Add 126 to every coordinate in the answers and write out the lines again, requests included, beginning at the line that has "Switch to the Reach tab" and stopping after the line that has "point(86,183)".
════════════════════
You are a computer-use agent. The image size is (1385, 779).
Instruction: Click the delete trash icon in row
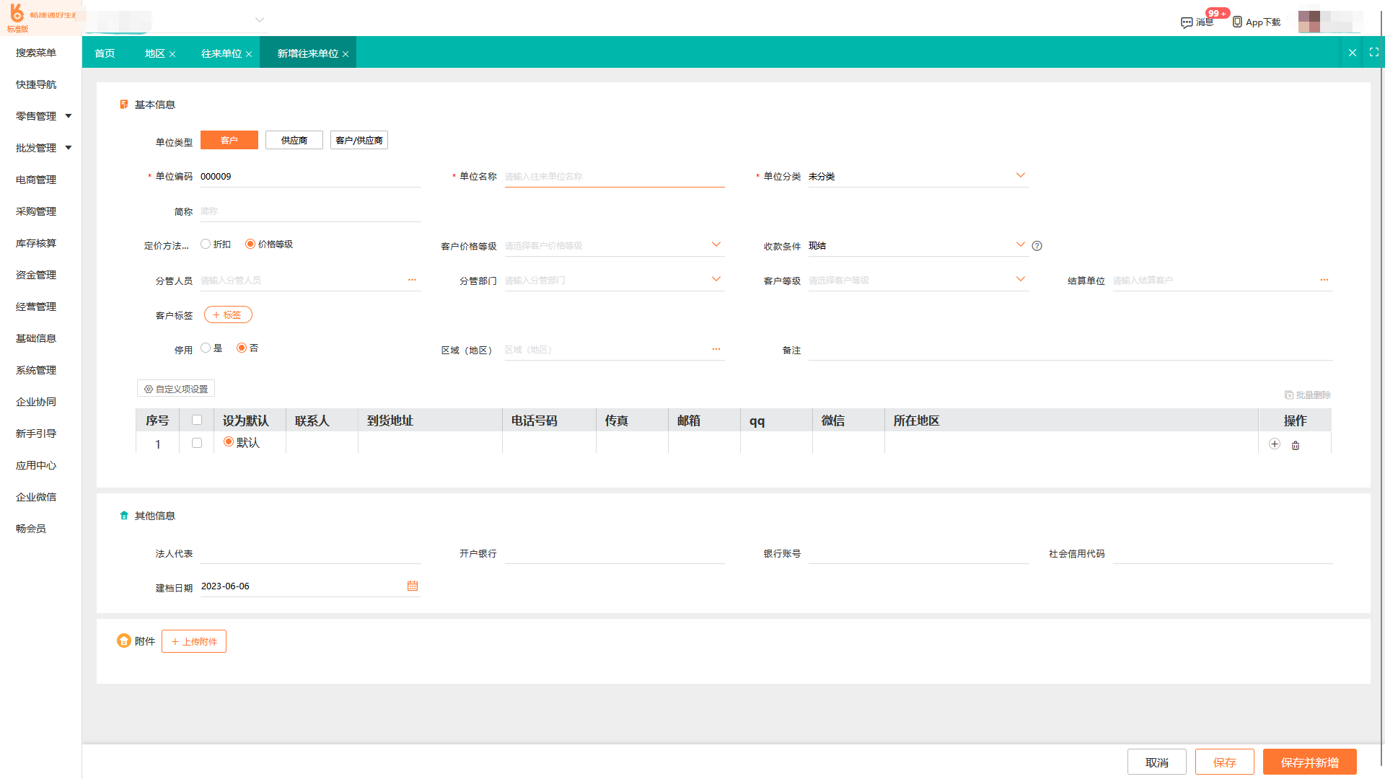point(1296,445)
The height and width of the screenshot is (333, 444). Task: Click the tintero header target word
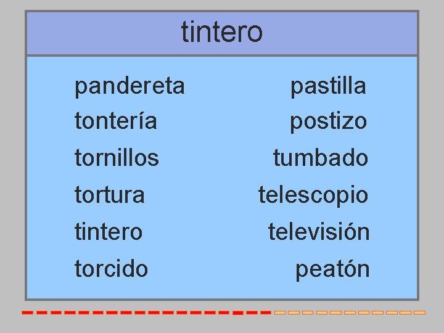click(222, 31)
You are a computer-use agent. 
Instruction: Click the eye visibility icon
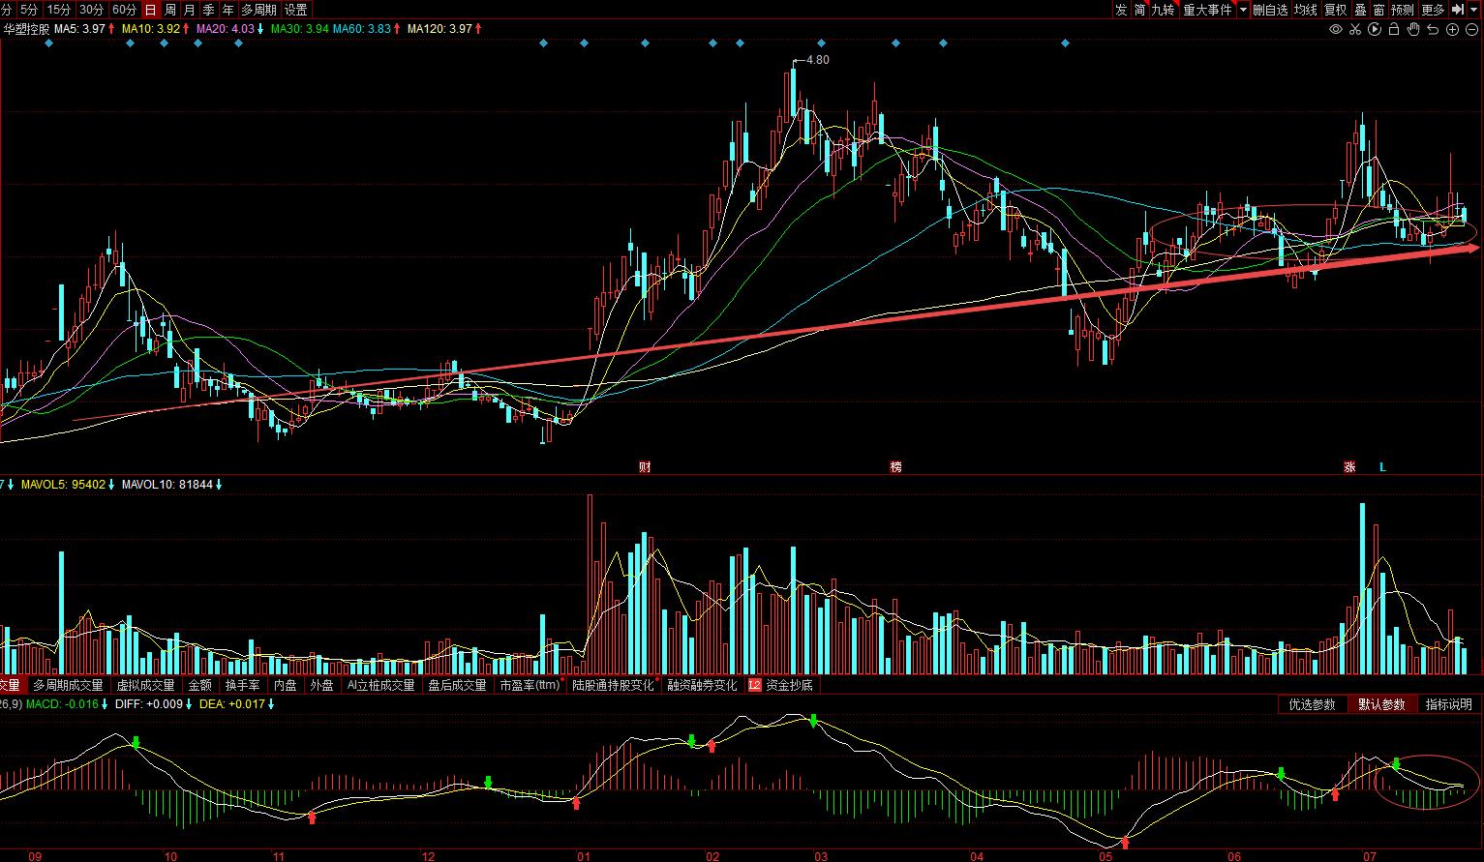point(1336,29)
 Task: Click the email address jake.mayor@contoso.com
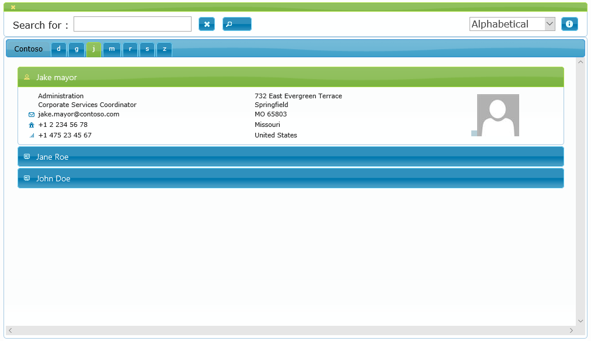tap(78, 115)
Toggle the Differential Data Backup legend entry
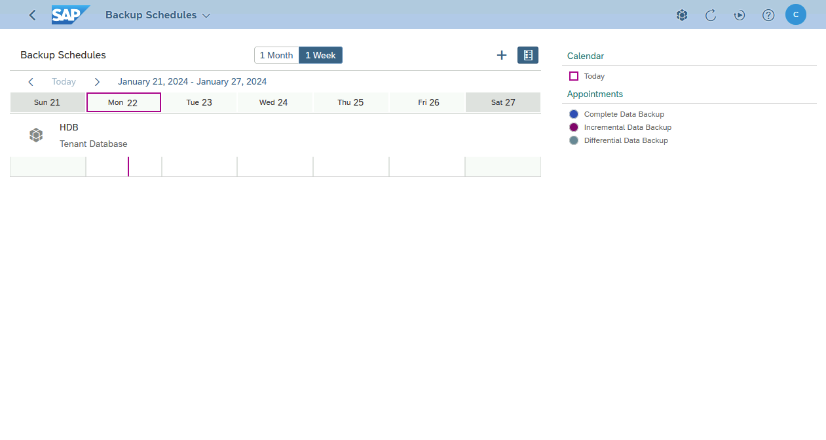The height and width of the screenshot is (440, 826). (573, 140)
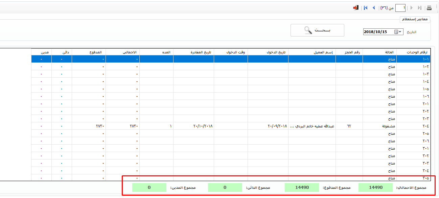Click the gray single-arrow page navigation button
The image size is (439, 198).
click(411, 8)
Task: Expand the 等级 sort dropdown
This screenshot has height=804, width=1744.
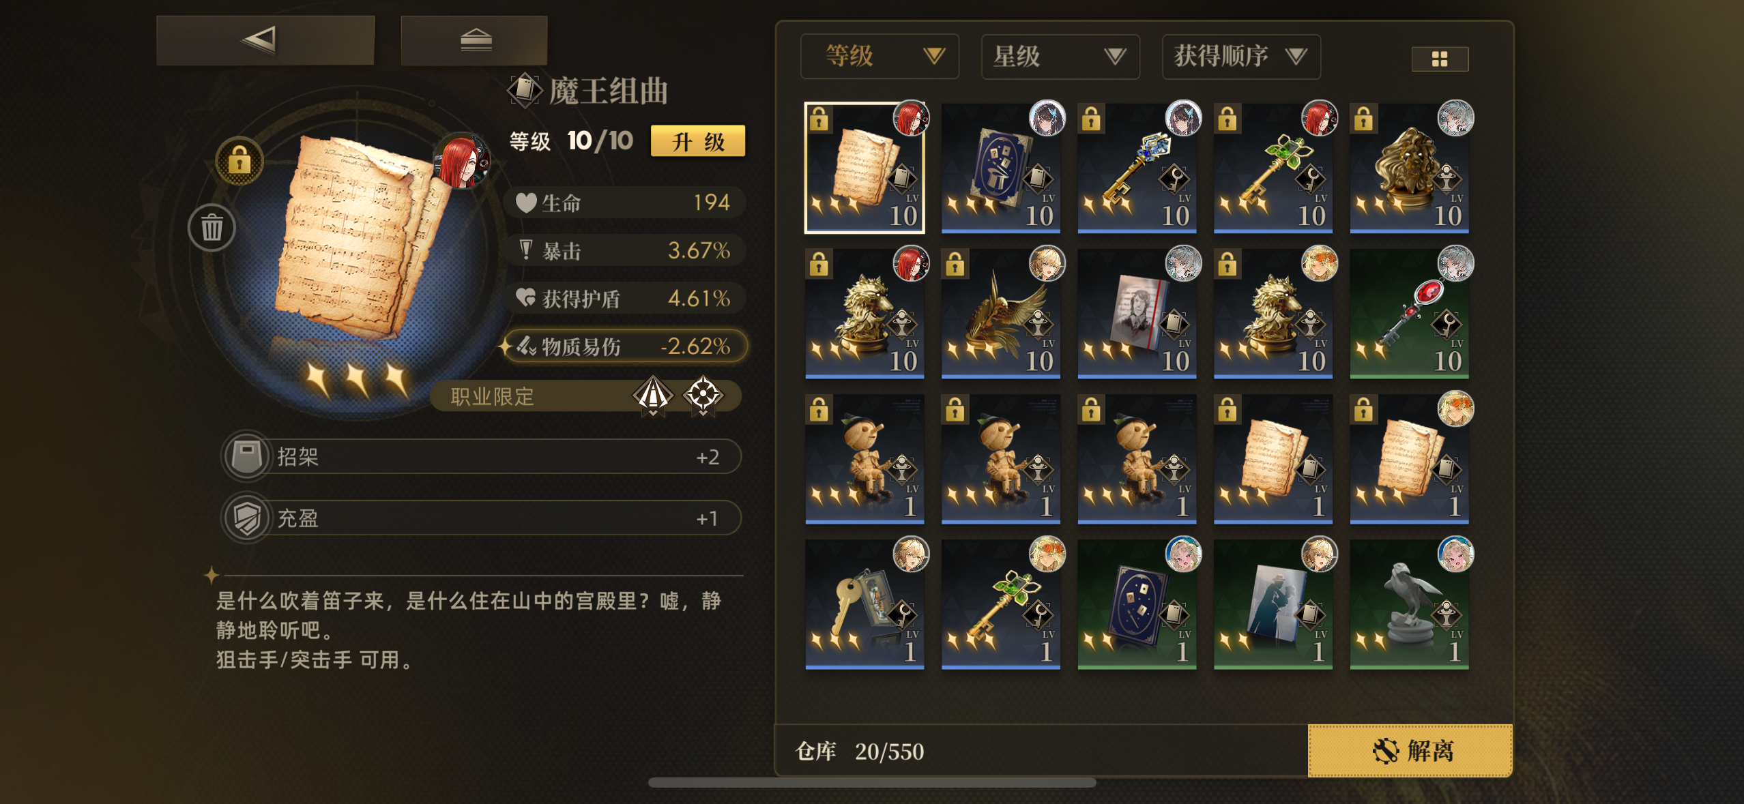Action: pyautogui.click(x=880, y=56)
════════════════════
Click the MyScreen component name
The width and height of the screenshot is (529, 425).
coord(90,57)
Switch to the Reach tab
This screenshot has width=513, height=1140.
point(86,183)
════════════════════
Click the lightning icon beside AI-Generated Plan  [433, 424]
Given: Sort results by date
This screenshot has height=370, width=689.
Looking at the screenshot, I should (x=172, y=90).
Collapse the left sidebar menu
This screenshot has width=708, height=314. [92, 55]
════════════════════
* _Result of this task_:
Switch to the Reach tab
This screenshot has width=513, height=1140.
point(212,309)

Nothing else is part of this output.